--- Data supplied ---
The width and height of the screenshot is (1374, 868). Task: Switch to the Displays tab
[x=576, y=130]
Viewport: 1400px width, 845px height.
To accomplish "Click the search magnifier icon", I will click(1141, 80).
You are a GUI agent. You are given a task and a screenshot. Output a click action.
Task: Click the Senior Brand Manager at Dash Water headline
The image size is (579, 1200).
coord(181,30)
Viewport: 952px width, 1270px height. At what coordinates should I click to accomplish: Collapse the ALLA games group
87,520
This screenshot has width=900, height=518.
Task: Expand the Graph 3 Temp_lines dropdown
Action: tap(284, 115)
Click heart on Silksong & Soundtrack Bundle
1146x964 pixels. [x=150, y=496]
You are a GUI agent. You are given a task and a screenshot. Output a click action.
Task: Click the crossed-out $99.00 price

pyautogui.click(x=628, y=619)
---
▸ **Task statement**
Retype all of the entries above, keeping every line exactly as it appears.

▸ **Exercise solution**
The width and height of the screenshot is (1374, 868). Task: Switch to the Displays tab
[x=576, y=130]
Viewport: 1400px width, 845px height.
To accomplish "Click the search magnifier icon", I will click(1141, 80).
You are a GUI agent. You are given a task and a screenshot. Output a click action.
Task: Click the Senior Brand Manager at Dash Water headline
The image size is (579, 1200).
coord(181,30)
Viewport: 952px width, 1270px height. At what coordinates should I click to accomplish: Collapse the ALLA games group
87,520
This screenshot has width=900, height=518.
Task: Expand the Graph 3 Temp_lines dropdown
Action: tap(284, 115)
Click heart on Silksong & Soundtrack Bundle
1146x964 pixels. [x=150, y=496]
You are a GUI agent. You are given a task and a screenshot. Output a click action.
Task: Click the crossed-out $99.00 price

pyautogui.click(x=628, y=619)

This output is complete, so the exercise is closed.